Work instructions - Repeat the lines of the listing below exactly, beginning with the line that contains "Screen dimensions: 650x440" and continuing through the line that contains "pos(76,753)", both included.

=== Exercise material ===

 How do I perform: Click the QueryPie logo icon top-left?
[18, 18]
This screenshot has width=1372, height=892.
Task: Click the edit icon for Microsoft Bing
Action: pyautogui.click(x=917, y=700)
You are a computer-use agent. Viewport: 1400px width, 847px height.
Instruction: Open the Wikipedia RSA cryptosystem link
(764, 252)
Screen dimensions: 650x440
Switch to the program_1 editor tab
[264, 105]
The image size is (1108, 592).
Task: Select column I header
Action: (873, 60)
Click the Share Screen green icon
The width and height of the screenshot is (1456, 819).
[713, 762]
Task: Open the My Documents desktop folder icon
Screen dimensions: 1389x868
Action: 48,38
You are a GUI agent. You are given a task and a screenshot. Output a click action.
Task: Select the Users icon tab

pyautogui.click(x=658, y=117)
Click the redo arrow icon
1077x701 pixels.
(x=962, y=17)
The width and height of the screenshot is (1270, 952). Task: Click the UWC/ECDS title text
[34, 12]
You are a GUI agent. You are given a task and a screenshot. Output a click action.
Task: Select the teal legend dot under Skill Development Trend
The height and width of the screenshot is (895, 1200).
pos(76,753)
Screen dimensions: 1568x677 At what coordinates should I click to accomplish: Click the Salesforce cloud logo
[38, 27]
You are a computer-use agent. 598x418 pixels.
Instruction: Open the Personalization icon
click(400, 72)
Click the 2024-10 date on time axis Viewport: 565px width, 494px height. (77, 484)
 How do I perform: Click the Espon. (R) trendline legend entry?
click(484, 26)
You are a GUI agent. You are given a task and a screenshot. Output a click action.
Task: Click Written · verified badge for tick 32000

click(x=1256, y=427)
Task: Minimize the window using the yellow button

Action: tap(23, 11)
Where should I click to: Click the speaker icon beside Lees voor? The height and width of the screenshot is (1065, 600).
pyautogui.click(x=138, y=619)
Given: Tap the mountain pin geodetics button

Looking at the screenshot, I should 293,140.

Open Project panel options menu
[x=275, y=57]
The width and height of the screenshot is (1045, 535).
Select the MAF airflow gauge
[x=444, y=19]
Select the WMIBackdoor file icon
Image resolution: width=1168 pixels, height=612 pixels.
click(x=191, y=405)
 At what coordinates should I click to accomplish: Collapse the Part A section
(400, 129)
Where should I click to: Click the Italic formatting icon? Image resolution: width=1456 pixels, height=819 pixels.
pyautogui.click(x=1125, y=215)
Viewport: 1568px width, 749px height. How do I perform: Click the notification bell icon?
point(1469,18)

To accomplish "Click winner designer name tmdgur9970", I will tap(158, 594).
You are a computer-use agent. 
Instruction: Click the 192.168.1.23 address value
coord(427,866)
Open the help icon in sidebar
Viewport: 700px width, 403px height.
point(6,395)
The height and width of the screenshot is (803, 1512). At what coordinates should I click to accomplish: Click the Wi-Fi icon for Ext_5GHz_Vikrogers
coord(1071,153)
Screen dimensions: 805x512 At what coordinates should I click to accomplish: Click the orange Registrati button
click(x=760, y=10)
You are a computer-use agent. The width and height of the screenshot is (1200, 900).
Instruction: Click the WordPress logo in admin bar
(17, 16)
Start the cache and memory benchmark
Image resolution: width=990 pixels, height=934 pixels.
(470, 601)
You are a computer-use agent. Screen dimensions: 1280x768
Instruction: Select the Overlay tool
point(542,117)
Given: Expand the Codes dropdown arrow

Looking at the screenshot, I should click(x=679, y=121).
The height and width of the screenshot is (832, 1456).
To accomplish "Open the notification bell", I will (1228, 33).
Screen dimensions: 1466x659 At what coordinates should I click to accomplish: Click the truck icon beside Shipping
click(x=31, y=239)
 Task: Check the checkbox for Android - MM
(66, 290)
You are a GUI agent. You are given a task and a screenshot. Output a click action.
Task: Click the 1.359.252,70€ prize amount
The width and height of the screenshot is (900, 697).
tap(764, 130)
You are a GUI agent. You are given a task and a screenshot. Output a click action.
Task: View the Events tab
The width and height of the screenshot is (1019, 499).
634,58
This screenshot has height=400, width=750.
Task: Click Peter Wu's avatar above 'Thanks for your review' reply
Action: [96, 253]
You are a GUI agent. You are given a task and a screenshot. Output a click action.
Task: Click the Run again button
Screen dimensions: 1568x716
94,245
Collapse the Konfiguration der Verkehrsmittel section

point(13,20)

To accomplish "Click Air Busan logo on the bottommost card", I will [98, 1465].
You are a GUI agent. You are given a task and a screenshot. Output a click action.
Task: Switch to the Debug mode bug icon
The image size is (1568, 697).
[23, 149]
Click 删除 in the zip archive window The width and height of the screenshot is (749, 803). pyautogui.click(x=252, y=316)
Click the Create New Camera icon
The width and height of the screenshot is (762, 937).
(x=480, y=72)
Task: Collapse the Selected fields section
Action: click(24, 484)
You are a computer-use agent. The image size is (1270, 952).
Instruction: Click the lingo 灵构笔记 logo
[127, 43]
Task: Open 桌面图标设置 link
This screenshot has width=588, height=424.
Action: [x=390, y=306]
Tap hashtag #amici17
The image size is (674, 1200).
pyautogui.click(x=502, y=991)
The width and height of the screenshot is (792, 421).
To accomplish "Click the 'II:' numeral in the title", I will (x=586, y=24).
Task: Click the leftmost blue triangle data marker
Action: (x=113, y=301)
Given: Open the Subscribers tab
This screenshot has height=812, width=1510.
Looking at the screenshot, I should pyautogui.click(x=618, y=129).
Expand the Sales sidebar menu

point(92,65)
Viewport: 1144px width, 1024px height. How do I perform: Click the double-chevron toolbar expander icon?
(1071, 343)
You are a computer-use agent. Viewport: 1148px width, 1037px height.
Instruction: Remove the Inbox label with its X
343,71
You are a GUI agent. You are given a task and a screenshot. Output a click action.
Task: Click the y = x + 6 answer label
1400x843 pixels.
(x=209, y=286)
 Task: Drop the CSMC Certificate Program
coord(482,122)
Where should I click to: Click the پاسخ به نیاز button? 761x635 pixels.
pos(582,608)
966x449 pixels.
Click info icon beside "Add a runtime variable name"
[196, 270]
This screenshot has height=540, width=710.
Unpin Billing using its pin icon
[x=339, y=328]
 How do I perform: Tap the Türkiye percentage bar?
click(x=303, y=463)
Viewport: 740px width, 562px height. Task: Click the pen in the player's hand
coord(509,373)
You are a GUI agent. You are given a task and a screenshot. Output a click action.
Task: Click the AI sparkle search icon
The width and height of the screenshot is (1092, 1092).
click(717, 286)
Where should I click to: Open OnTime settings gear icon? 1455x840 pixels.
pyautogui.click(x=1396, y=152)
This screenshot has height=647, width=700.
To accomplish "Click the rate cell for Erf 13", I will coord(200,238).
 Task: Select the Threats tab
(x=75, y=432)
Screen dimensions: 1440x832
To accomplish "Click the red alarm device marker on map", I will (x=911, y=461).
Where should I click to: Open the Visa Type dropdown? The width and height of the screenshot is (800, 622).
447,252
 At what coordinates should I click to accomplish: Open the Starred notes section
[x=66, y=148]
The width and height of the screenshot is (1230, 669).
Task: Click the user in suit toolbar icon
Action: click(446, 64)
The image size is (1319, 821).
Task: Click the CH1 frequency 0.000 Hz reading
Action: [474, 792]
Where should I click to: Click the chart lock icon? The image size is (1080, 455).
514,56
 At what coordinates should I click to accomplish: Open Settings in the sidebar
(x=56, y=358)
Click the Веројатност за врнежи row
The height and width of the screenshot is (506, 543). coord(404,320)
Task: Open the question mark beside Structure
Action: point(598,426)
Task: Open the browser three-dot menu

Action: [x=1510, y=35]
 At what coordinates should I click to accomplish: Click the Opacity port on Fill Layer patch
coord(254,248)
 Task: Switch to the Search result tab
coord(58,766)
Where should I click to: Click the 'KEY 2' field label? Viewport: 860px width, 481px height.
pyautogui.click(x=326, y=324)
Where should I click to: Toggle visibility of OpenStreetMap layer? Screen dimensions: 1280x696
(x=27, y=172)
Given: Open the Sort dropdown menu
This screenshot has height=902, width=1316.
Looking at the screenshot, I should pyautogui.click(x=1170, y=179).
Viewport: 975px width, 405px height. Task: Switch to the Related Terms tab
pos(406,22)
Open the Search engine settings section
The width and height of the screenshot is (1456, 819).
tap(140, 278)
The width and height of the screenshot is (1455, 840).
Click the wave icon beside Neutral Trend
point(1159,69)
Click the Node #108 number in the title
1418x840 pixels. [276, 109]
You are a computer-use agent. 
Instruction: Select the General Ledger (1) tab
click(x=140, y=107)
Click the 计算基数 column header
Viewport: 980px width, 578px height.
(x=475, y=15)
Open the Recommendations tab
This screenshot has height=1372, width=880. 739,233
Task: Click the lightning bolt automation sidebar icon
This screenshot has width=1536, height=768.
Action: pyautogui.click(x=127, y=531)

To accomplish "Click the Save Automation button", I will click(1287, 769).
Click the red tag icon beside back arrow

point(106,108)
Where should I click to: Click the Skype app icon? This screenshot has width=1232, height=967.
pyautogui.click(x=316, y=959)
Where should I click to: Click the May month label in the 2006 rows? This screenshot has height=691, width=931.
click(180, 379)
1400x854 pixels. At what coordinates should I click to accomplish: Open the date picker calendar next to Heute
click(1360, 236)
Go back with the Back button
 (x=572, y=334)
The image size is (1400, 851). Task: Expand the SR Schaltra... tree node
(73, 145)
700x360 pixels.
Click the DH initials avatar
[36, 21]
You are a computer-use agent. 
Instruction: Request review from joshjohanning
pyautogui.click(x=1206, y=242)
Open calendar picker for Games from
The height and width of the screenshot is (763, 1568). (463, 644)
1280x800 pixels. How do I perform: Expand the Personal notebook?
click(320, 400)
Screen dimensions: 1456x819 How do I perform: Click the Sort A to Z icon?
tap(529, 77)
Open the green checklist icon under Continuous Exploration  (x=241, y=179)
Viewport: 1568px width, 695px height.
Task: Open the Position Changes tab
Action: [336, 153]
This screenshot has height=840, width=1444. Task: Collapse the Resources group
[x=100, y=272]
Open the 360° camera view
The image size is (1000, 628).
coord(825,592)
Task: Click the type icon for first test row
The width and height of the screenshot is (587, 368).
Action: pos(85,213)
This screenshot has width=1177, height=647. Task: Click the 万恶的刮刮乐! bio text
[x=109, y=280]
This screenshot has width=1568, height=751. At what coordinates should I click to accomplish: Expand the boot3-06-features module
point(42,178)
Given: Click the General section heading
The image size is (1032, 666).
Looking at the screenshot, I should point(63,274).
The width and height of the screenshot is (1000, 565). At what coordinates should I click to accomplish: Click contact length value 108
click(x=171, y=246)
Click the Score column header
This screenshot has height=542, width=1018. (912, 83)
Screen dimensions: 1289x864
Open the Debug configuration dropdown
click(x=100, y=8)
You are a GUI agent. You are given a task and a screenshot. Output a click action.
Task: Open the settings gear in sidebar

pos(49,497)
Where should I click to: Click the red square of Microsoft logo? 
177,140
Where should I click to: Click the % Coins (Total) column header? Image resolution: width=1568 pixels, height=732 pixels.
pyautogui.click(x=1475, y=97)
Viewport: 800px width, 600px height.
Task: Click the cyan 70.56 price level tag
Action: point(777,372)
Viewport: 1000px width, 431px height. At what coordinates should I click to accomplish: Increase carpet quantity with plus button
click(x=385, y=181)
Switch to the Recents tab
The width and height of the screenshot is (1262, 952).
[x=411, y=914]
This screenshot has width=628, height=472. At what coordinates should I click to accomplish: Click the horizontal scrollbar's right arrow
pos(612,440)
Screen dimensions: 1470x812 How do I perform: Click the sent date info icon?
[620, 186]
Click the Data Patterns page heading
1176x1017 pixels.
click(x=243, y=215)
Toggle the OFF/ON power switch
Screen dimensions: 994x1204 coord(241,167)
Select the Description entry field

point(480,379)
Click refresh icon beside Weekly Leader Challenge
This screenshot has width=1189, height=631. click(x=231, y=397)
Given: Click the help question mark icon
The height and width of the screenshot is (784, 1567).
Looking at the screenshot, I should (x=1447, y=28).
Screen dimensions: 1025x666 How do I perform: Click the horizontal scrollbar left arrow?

===

Result of the task -
Screen dimensions: 650x440
Switch to the program_1 editor tab
[264, 105]
The image size is (1108, 592).
Task: Select column I header
Action: (873, 60)
Click the Share Screen green icon
The width and height of the screenshot is (1456, 819).
[713, 762]
Task: Open the My Documents desktop folder icon
Screen dimensions: 1389x868
Action: 48,38
You are a GUI agent. You are given a task and a screenshot. Output a click action.
Task: Select the Users icon tab

pyautogui.click(x=658, y=117)
Click the redo arrow icon
1077x701 pixels.
(x=962, y=17)
The width and height of the screenshot is (1270, 952). Task: Click the UWC/ECDS title text
[34, 12]
You are a GUI agent. You are given a task and a screenshot. Output a click action.
Task: Select the teal legend dot under Skill Development Trend
The height and width of the screenshot is (895, 1200).
pos(76,753)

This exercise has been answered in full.